Departing from her usual mode of working three-dimensionality, Foullon concentrates on presenting her chosen forms as the objects they are in reality, keeping their scale true to life, however seemingly sliced, pressed or even steamrolled so that they now exist on a completely flat plane. The concern for a consistent method of production led Foullon to use techniques including shaped papermaking deckles. Other operations allowed for variation, such as spraying a light mist that either completely removes or pushes around the pulp on the surface of the sheet. To create the growth rings of the tree and colored specks in the camellia flower, Rachel used thin mylar stencils, laid upon a shaped base sheet to allow pigmented linen pulp to seep through.

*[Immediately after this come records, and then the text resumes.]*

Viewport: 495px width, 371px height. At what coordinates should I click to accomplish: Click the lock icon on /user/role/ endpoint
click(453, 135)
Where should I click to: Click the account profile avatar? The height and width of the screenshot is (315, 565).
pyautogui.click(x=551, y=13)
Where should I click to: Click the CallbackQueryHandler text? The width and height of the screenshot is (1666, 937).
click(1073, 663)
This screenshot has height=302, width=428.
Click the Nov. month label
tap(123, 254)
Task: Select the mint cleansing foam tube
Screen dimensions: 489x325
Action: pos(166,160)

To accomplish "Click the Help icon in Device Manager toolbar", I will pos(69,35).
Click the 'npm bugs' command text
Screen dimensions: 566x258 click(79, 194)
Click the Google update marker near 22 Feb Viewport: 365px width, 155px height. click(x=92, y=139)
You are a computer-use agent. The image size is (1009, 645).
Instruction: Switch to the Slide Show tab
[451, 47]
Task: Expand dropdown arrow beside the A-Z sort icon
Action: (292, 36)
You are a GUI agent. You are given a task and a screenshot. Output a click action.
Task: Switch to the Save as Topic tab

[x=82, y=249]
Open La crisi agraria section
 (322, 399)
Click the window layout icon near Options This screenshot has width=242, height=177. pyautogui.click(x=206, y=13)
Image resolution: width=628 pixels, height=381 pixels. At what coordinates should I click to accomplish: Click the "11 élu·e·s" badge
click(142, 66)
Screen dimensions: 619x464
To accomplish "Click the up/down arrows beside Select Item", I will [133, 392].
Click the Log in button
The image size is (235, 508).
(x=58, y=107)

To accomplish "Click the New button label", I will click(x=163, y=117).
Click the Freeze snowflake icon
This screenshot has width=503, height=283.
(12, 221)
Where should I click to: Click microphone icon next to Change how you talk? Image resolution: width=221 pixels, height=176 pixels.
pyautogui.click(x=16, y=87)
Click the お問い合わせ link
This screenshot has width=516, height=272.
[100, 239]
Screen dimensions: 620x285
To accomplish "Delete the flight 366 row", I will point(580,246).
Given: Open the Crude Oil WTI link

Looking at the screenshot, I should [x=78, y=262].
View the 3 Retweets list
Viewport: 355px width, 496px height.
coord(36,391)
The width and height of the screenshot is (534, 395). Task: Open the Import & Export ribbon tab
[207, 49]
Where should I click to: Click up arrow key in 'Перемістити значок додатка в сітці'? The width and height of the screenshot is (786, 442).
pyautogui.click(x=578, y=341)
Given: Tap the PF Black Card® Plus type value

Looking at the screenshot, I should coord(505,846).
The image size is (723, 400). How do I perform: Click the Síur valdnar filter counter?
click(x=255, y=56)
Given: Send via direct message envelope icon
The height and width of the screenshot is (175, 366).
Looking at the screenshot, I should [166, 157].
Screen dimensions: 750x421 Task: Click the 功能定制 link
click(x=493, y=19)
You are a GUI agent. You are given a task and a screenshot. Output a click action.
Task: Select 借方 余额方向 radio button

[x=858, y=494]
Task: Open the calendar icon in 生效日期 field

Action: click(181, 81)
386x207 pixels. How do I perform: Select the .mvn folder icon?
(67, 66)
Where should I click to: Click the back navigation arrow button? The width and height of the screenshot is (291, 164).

Cold Cuts pays homage to the vanitas. Taking their lead, Foullon’s contemporary still-life presents three objects frozen in time as a reverie of life’s bloom and brevity. The camellia and the tree trunk are identifiable as reproductions of actual objects. The braincase is a more obtuse anatomical reference. It is the part of the skull that houses the brain, and is often the only section remaining when a very old human skeleton is discovered. Ideas about human creativity and imagination reside here as well. Cold Cuts is at once a reminder of where we are going, but also of where we have been.

In the Studio


About the Artist


Rachel Foullon (b. 1978, Glendale, CA) earned her BS from New York University and MFA from Columbia University. Solo exhibitions have been at the University Art Museum, University at Albany, NY; Launch Pad, London, UK; Halsey McKay Gallery, NY; ltd los angeles, CA; Artissima19, Torino, IT, Nicelle Beauchene Gallery, NY and 55 Gansevoort, NY. Foullon has participated in recent group exhibitions at SculptureCenter, 247365, Wallspace, and Kate Werble Gallery in NY; Galeria Pedro Cera, Lisbon, Philbrook Museum of Art, Tulsa, OK and Fourteen30 Contemporary, Portland, OR among others. Awards, commissions and residencies have been granted to the artist by NYFA, Foundation for Contemporary Arts, Public Art Fund, Dieu Donne Papermill and others. Foullon lives and works in Brooklyn, NY. (Source: September Gallery)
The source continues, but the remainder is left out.